Conglomerate Ayala Corp. grew its net profit last year by 20 percent to P22.3 billion, beating a new milestone ahead of target, due to the strong performance of its real estate and telecommunications businesses and new contribution from its power generation unit.
Excluding non-recurring items, Ayala’s 2015 net profit grew by 24 percent, the company said in a statement.
There was a one-time capital gain largely from the partial sale of AC Energy’s stake in North Luzon Renewable Energy Corp. in 2015. In the comparative period, there was also one-time gain from the divestment of Stream Global Services.
The conglomerate booked higher equity earnings contribution from business units, which rose by 13 percent to P28 billion.
Group-wide consolidated revenue, including the combined revenue of subsidiaries and share from associates’ earnings, surpassed the P200-billion mark, up 11 percent from a year ago.
“We achieved a number of milestones as a group in the past year, with most of our major businesses continuing to perform well,” Ayala president and chief operating officer Fernando Zobel de Ayala said.
“In 2015, we strengthened our growing portfolio of power and infrastructure investments, with various projects coming to fruition. In addition, we increased our investments in social infrastructure, as we entered the healthcare space and deepened our presence in education.” Zobel added.
“In power, we currently have about 600 megawatts of attributable capacity across conventional and renewable platforms as our assets came online and reached more efficient operating levels. In transport infrastructure, we opened the Muntinlupa-Cavite Expressway, launched the Beep ticketing system, and took over the operations and management of LRT1,” he said.
Unlisted unit AC Energy Holdings posted an income of P2.1 billion in 2015.
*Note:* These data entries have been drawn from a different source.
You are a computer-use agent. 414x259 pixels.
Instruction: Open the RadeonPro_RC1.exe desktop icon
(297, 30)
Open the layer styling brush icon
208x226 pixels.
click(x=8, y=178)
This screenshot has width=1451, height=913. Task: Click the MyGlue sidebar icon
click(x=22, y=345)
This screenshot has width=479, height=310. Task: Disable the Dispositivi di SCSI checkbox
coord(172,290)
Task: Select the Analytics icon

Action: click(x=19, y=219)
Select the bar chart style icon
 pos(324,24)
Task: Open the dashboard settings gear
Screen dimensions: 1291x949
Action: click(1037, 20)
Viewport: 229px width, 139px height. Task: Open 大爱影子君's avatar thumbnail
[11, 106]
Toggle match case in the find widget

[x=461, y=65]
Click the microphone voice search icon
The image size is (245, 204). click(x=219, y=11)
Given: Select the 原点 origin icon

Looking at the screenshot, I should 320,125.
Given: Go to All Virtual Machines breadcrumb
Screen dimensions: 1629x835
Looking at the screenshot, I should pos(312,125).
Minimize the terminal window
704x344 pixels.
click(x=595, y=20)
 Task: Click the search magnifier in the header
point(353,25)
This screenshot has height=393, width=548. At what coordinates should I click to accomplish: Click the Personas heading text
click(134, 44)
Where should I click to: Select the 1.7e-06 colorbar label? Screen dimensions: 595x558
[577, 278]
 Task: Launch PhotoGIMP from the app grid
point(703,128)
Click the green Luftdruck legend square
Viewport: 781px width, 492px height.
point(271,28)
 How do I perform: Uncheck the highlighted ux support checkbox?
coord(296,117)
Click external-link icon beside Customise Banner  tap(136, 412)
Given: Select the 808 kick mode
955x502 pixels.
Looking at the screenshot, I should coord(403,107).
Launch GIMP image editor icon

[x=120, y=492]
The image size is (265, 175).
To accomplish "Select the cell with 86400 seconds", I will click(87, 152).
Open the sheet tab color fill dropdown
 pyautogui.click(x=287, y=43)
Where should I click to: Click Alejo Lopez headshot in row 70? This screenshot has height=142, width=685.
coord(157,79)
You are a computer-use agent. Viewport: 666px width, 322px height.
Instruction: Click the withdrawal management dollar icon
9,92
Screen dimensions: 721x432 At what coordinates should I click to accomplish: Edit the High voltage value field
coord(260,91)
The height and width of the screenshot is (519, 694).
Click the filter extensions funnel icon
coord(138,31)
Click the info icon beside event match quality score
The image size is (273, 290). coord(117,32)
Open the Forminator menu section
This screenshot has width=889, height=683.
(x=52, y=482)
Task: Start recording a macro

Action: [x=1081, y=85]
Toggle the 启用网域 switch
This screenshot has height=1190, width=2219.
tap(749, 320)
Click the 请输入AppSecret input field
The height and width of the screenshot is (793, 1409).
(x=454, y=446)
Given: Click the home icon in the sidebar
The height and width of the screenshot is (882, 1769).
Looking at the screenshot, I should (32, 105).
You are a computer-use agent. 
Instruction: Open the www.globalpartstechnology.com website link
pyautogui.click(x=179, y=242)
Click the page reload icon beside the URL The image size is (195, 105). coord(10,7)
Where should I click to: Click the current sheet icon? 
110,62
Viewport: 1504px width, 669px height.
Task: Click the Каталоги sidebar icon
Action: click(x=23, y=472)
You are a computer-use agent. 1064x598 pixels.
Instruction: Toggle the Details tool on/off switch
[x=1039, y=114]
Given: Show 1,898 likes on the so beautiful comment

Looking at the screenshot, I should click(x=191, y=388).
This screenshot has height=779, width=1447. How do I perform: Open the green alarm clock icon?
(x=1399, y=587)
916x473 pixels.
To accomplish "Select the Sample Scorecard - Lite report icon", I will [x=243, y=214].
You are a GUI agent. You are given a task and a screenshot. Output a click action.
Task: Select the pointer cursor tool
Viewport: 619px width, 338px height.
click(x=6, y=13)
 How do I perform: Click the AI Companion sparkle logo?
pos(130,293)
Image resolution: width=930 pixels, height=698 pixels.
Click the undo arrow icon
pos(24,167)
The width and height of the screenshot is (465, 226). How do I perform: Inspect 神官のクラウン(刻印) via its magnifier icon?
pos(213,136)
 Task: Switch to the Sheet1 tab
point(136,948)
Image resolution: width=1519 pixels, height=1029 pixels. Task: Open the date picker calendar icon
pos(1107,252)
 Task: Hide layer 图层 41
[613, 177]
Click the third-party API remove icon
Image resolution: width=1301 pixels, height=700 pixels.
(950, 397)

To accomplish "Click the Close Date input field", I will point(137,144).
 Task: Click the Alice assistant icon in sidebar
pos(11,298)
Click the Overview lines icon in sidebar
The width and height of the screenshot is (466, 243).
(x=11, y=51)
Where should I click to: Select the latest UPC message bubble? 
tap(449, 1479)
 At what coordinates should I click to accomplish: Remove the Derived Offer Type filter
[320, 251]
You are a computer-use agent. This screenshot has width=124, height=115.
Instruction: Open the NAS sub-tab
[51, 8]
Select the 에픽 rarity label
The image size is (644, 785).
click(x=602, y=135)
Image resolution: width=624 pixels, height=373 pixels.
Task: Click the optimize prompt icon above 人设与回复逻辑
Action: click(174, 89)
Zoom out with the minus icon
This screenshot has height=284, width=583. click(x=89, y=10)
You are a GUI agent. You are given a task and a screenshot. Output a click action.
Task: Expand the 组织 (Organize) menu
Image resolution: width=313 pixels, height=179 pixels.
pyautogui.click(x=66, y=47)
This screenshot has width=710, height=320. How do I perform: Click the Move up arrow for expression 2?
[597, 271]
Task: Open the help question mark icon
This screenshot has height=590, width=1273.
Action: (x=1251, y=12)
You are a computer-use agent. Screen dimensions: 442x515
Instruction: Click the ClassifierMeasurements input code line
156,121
For 2016, Ayala has set capital spending at P22.4 billion at the parent level mainly to fund its pipeline of power generation projects. At the group level, it earmarked P174 billion to support the growth strategy of real estate and telecom units.
It was earlier reported that the following key units performed in 2015 as follow:
Ayala Land’s net income rose by 19 percent to P17.6 billion;
Globe Telecom posted another record year, with net income surging 23 percent to P16.5 billion due to solid revenues from data services across mobile, broadband and fixed line segments. The P1.2-billion gain from the sale of its stake in Yondu Inc. also lifted Globe’s earnings during the year. Core net income grew by 4 percent.
Bank of the Philippine Islands reported net earnings of P18.2 billion in 2015, up 1.1 percent.
Manila Water posted a 2 percent-growth in consolidated net income to P6 billion.
Integrated Micro-Electronics Inc. reported flat net income of $28.8 million.